Да вот беда – сны-то мне снились «безыдейные»! А тут надо мной красные флаги и лозунги про СССР, и вожди-самоделки, за душой у которых ничего, кроме «даешь взад историю», «банду Ельцина под суд!» и «настоящую демократию против ненастоящей».
Будь то тридцать лет назад, мне было бы достаточно самого факта совпадения ситуаций сна и яви.
Оттого и метался вокруг дома с видеокамерой дни и ночи, будто камера способна помочь определиться, отстраниться от «идейности ситуации» и вернуться-обернуться в молодость, где принцип несоизмеримо важнее истины или хотя бы догадки про нее. Пока перезаряжались батареи, просматривал отснятое, вглядывался, вслушивался, словно отыскивал санкцию, и через три часа снова спешил туда с надеждой, что нынче-то все увидится иначе…
«…с молитвой на устах».
И вот увиделось же! Тут мое место, в малом круге людей с иконами в руках и с молитвой на устах. А камера теперь вовсе помеха…
Только не я ли говаривал, бывало, кое-кому из моих бывших соратников, отставших и уставших, но все еще молящихся за Россию, что, дескать, когда бой, явный или скрытный, молиться – удел женщин. А удел мужчин – сражаться. Но и это не все…
Мне ли, политизированному «православцу», место среди людей воцерковленных, подлинно верующих? Примкнувший – на большее мне не претендовать, и молитва моя будет формальной, потому что не умею загонять мысль, как собаку в конуру, а без того нет полноты и искренности молитвы. Встав рядом, стану изображать из себя нечто большее, чем есть по сути. Но с юности не терпел позу и по соседству с чьей-то выспренностью всегда упрямо «играл на понижение».
Этим же днем по темноте бродили мы сквозь толпу вокруг Белого дома с Ксенией Григорьевной Мяло… Ей тоже что-то мешало «войти и остаться»… Возможно, ощущение «неисторичности» происходящего, это когда и событие есть, и люди, событие сотворяющие, и дискретный набор просматривающихся последствий. Но при этом что-то не так с самой логикой события для «полной гибели всерьез», то есть для полной отдачи себя на волю момента. Возможно, исключительно женским чутьем чувствовала она некую внутреннюю «каверзу» в событии, безусловно трагическом изначально, в то время как лично мое отношение к происходящему мотивировалось абсолютно рационально: справедливая реакция на подозрительно поспешный развал Союза; на грабеж, учиненный новыми «экономическими» пассионариями; на социальную бесперспективность; на чисто внешнюю отвратность частных лиц, заговоривших от имени истории (то есть если у вчерашних вождей вообще не было лиц, то теперь объявились именно лица, и значительной частью весьма противные, – и в том отнюдь не самая последняя причина народного раздражения)…
Сказанное имело отношение только к тем, кто был «под балконом», то есть к москвичам-горожанам, чистосердечно реагирующим на речи, лозунги и воззвания с балкона.

**ИСХОДНЫЕ ДАННЫЕ:**

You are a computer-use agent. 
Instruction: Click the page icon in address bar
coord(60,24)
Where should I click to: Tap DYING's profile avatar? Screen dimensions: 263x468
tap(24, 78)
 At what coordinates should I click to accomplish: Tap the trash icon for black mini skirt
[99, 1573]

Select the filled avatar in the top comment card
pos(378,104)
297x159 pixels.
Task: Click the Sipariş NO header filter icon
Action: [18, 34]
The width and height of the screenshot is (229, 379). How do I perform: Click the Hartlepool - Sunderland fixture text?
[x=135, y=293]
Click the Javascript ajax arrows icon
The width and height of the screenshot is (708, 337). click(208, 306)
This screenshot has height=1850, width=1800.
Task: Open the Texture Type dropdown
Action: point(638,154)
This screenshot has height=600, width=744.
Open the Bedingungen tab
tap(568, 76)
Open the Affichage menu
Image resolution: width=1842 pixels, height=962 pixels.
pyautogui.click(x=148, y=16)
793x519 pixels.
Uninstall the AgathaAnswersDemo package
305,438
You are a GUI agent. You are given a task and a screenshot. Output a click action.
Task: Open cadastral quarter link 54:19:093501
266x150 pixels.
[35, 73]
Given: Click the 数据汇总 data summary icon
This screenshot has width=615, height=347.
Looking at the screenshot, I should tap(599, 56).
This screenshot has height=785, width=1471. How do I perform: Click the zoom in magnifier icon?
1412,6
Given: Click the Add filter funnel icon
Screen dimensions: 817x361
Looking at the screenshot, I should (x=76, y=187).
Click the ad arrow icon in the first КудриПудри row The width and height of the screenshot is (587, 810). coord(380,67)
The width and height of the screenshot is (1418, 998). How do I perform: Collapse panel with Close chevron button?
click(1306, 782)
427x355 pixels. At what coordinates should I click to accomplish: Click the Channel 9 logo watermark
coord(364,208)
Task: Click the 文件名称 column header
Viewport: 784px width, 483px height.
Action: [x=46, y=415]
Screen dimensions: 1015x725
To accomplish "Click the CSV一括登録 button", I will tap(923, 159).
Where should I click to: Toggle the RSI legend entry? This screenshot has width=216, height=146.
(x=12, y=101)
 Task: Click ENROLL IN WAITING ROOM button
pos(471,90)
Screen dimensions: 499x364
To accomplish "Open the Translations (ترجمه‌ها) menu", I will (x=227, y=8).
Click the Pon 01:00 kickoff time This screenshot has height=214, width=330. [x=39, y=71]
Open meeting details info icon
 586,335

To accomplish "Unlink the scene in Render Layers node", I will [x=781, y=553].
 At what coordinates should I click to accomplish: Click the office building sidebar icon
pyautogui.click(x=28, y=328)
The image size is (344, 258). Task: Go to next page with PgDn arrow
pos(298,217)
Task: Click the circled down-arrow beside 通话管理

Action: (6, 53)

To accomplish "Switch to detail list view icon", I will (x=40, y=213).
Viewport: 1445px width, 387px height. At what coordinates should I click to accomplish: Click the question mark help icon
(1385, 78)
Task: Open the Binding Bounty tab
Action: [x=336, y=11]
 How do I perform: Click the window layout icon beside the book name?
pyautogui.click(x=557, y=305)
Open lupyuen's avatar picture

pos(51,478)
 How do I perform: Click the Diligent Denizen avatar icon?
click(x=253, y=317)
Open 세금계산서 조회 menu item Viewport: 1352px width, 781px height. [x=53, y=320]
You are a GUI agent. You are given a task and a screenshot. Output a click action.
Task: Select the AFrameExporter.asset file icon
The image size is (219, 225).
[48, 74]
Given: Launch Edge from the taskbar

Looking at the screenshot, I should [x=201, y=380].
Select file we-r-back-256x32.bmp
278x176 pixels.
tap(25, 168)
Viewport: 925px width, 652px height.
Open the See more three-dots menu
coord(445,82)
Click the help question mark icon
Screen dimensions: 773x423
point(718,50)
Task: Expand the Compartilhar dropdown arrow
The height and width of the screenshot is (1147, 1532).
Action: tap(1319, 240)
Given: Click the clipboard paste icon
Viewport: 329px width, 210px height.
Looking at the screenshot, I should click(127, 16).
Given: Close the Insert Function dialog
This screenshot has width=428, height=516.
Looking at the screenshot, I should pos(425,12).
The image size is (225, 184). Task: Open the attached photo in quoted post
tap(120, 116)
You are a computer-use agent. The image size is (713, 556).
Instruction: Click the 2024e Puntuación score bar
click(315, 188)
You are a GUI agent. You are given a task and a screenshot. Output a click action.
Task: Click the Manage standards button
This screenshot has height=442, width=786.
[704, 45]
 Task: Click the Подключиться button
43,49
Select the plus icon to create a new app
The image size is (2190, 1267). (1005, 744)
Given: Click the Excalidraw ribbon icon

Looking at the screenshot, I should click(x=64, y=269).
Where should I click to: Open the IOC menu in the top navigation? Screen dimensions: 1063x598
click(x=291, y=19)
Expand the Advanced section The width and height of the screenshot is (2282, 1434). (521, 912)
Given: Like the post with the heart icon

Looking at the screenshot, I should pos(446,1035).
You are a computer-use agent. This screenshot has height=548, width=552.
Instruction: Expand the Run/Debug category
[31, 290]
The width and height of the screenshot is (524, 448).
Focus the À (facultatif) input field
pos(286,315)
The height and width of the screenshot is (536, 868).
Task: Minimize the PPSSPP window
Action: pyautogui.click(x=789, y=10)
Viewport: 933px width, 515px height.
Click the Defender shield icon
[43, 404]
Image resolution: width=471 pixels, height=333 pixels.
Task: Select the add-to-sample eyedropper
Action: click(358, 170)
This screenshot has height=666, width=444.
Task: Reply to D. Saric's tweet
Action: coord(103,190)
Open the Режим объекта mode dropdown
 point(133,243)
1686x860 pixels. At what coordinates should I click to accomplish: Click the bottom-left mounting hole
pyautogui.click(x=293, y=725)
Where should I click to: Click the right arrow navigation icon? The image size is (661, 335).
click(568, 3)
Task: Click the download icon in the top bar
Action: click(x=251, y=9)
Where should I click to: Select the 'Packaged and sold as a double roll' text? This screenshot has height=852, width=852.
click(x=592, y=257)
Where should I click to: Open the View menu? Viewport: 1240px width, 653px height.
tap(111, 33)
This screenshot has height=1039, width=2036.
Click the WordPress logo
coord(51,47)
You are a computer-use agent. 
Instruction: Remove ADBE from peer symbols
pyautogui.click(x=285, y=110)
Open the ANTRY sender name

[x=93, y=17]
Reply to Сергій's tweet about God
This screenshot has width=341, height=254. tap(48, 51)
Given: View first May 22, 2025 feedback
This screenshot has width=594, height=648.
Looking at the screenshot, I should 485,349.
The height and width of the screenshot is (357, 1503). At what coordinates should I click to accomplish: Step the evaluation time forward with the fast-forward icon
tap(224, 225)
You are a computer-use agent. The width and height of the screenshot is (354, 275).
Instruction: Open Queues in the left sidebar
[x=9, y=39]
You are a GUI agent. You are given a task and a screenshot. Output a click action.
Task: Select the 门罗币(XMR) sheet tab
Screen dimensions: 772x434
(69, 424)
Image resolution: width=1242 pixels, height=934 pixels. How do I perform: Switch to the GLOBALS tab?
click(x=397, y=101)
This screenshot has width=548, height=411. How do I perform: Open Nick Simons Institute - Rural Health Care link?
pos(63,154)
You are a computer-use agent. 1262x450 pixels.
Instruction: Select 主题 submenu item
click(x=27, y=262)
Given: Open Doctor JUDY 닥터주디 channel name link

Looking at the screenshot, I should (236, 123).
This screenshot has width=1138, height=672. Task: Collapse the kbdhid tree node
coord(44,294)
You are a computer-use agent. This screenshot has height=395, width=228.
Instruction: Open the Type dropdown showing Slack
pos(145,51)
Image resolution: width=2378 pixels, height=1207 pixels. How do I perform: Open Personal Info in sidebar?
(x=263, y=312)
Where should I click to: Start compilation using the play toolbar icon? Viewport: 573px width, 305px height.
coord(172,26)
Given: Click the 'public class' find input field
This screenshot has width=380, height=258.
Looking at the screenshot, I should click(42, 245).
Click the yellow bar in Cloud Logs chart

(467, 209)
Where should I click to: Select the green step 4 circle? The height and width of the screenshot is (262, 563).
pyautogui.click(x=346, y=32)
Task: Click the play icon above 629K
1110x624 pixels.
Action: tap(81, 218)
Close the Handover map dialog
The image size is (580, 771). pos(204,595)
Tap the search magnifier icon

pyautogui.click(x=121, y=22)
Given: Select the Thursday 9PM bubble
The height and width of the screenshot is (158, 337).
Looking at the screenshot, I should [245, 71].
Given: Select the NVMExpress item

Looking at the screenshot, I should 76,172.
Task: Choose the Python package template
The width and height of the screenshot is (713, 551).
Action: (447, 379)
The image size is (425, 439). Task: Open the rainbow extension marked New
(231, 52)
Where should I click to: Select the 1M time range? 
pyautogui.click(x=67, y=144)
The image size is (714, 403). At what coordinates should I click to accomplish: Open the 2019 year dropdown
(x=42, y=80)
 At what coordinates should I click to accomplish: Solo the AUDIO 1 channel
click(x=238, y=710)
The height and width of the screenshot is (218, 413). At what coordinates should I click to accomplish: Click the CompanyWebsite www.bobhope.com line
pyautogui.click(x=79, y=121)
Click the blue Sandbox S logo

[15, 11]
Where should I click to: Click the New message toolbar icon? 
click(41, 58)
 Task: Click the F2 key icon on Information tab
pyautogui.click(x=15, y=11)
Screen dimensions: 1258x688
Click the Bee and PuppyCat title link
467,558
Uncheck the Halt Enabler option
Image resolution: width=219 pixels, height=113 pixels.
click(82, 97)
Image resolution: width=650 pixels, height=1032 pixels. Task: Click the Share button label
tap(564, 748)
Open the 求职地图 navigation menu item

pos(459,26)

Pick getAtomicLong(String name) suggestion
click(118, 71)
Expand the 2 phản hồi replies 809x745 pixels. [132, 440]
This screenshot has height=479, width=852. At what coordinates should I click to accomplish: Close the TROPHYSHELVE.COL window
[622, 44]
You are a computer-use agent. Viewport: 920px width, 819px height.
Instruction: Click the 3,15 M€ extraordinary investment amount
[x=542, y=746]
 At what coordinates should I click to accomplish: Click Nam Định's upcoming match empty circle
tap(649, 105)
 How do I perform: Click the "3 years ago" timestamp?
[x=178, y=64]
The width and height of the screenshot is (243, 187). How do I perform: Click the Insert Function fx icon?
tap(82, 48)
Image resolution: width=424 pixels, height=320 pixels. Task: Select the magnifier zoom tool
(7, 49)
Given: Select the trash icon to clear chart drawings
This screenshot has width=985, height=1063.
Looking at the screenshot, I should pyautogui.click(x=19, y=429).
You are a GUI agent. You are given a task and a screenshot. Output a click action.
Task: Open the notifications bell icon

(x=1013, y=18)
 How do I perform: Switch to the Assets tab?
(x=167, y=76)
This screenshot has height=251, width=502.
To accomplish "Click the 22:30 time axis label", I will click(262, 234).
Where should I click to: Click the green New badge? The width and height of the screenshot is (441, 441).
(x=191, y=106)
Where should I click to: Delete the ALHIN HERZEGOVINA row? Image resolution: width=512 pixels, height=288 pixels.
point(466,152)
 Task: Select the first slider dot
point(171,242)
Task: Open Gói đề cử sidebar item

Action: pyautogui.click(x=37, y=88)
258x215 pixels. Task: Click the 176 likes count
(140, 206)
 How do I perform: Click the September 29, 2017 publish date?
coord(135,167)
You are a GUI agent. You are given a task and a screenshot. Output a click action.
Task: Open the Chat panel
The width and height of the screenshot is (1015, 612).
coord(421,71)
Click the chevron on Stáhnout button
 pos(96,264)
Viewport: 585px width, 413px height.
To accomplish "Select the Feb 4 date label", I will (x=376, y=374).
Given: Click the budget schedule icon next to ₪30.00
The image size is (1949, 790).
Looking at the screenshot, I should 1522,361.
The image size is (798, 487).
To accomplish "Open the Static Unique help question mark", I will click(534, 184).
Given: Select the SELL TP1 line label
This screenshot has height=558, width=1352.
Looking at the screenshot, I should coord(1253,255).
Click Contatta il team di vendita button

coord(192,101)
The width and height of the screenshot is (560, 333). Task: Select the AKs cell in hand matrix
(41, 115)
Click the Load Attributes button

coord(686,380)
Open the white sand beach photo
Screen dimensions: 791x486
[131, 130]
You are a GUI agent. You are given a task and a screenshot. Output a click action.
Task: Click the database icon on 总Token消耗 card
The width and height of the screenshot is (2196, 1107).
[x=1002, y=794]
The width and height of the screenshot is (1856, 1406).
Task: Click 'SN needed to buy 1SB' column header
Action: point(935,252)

**ЧТО НУЖНО СДЕЛАТЬ:**
**A)** Ответьте на вопросы по фрагменту о событиях у Белого дома:
(i) С кем рассказчик бродил по темноте сквозь толпу вокруг Белого дома?
(ii) Что, по словам рассказчика, он говаривал бывшим соратникам об уделе женщин и об уделе мужчин во время боя?
(iii) Чем рассказчик занимался, пока перезаряжались батареи видеокамеры?
**B)** Продолжите фрагмент о событиях у Белого дома, начав сразу после его последнего предложения.

**ОТВЕТЫ К ЗАДАНИЯМ:**
**A)**
(i) С Ксенией Григорьевной Мяло.
(ii) Молиться — удел женщин, а сражаться — удел мужчин.
(iii) Он просматривал отснятое, вглядывался и вслушивался, словно отыскивал санкцию.

**B)**
И по мере того как политические страсти «сгущались» до единого и в сути единственного и первейшего лозунга: «Даешь Советский Союз!» (а это происходило буквально на глазах), по мере того исчезала реальная политическая правооснова самого события.
* * *
В сокращенно цитированной речи Г. Зюганова с балкона Белого дома была еще и такая фраза:
«Все народы бывшего Союза готовы снизу хоть завтра объединиться снова».
Думаю, что это была иллюзия самого Г. Зюганова, а не сознательная дезинформация.
И тут хотелось бы задать вопрос бывшим руководителям внутреннего политического сыска: как воспринималась, как квалифицировалась вся та без сомнения объемная информация о реальном отношении нерусских народов к русскому, как оценивались антирусские мифы, в политическом качестве сформировавшиеся уже к началу 1970-х? Что всерьез не воспринимались – это понятно. Но неужто вовсе не проводилась хотя бы самая элементарная аналитическая работа?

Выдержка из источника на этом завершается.